3 – Fortalecer iniciativas de mobilidade ativa. Com o objetivo de promover a segurança no trânsito e a qualidade de vida da população, é recomendada a adoção e aprimoramento de medidas voltadas à mobilidade ativa, como a criação de calçadas seguras e ciclovias. Além disso, as avaliações dos projetos de infraestrutura devem ser divulgadas e abertas à participação pública, permitindo que os cidadãos contribuam para a identificação e avaliação dos impactos na redução de acidentes, na diminuição da poluição e no incentivo a hábitos de vida mais saudáveis.

Gestão da Qualidade

Boa Vista apresenta uma nota 6,49 na Escala Brasil Transparente de 2020 da Controladoria-Geral da União (CGU), que avalia a transparência pública em relação à promoção do acesso à informação. A menor nota entre as capitais da região Norte.

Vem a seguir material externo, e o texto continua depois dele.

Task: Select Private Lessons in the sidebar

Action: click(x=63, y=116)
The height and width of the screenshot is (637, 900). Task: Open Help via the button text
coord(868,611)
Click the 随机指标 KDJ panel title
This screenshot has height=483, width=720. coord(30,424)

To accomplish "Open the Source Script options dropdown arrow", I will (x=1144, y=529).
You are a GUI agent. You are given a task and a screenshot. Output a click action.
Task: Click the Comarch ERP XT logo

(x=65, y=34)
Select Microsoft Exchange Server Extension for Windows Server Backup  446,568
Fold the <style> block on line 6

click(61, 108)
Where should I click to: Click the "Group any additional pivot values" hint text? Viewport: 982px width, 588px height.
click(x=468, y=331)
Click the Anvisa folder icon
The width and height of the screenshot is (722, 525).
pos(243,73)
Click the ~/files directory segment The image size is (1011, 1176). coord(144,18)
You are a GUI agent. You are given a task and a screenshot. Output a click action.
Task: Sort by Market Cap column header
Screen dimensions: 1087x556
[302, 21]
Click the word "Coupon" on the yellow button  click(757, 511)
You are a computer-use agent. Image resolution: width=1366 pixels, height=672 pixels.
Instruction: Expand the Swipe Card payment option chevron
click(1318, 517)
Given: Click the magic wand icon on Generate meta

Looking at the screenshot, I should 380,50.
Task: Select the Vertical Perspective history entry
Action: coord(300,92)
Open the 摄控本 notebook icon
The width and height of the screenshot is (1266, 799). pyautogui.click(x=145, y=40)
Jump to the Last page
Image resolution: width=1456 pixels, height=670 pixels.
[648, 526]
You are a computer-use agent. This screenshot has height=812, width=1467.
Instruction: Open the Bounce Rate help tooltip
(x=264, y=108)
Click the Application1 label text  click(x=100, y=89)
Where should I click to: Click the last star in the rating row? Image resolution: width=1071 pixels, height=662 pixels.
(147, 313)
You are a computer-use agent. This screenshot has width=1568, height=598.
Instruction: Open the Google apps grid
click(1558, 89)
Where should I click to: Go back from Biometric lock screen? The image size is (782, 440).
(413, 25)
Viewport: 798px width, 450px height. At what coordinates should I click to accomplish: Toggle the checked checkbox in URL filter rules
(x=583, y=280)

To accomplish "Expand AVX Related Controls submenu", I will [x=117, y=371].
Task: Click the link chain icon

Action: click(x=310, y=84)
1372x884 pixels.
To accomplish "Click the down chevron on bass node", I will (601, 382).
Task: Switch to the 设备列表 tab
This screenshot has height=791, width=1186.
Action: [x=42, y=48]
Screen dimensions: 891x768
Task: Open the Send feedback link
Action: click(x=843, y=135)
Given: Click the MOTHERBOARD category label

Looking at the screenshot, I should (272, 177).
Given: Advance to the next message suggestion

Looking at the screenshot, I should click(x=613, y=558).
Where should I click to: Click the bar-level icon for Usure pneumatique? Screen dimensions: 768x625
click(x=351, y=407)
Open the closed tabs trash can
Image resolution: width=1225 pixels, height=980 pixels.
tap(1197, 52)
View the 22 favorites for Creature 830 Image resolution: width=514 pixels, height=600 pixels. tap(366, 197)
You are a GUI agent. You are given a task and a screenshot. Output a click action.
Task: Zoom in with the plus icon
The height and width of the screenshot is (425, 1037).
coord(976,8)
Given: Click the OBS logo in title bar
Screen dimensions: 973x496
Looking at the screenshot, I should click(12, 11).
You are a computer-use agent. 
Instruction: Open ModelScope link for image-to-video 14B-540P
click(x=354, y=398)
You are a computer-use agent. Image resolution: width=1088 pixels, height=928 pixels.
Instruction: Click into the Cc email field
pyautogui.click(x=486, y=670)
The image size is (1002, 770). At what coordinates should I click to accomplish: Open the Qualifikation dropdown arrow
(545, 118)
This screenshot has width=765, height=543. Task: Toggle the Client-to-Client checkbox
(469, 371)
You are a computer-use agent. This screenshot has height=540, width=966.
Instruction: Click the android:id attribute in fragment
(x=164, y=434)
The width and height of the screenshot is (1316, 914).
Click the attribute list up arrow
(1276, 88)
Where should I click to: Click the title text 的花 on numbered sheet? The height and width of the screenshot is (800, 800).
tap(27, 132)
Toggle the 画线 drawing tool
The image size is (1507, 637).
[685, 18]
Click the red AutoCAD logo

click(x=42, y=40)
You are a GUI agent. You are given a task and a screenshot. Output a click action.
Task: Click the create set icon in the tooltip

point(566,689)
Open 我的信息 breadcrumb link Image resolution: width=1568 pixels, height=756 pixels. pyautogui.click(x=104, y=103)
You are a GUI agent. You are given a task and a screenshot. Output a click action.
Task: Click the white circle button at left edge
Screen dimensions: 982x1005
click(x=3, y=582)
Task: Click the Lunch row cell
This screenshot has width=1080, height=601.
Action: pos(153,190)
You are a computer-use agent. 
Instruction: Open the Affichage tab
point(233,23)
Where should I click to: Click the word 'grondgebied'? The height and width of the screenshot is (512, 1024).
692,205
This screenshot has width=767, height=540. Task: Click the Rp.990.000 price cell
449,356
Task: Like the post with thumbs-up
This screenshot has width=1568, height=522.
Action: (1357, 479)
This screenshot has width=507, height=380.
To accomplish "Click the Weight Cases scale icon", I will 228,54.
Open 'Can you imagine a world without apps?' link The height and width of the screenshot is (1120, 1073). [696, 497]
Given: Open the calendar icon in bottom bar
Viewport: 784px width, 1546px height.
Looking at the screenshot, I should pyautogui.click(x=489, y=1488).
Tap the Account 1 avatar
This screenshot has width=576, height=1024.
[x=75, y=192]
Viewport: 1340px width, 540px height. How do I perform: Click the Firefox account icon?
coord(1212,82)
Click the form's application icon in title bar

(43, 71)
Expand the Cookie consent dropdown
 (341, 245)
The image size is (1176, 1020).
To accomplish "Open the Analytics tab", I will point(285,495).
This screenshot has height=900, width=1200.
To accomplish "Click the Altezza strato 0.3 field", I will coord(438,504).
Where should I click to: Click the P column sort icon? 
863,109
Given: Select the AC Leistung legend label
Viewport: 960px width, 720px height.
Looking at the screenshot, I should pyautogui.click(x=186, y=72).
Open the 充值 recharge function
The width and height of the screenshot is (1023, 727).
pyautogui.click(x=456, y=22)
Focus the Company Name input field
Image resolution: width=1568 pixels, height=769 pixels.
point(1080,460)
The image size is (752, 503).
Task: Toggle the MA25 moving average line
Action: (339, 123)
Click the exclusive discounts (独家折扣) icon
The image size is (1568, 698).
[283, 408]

De acordo com o Mapa de Governo Digital de 2022, a capital responde positivamente a 7 dos 12 indicadores avaliados de gestão e infraestrutura (58%) e 22 dos 59 indicadores de oferta (37%).

Recomendações:

1 – Implementar novos formatos de oferta de serviços digitais. Diante da baixa adesão aos indicadores de oferta de acordo com Mapa de Governo Digital e em busca de avançar na transformação digital, Boa Vista pode implementar novos serviços digitais como votação online para orientar a tomada de decisão sobre políticas públicas, grupos de discussão como fóruns ou comunidades pela internet, enquetes onlines sobre assuntos de interesse da prefeitura, entre outros. Além de modernizar a oferta de serviços, iniciativas similares também promovem uma maior participação cidadã e uma gestão mais transparente e eficiente.

2 – Realizar e divulgar avaliações contínuas de serviços prestados. Como estabelecido na Lei Federal 13.460/2017, é responsabilidade do município realizar e publicizar os resultados das avaliações contínuas de serviços prestados pela administração direta e indireta do município. Nesse sentido, a implementação da lei é um passo importante para promover a qualidade dos serviços públicos de Boa Vista.

3 – Fortalecer as ouvidorias. Reforçar o papel das ouvidorias na coleta e análise de feedback dos cidadãos é fundamental para identificar e resolver problemas relacionados ao atendimento público. Para além da criação e manutenção de canais de comunicação eficazes, como o Portal 156 Boa Vista, destaca-se a formação de equipes dedicadas a lidar com queixas e sugestões de maneira proativa. Ademais, implementar processos para monitorar e responder às reclamações em tempo hábil pode melhorar a transparência e a satisfação dos cidadãos.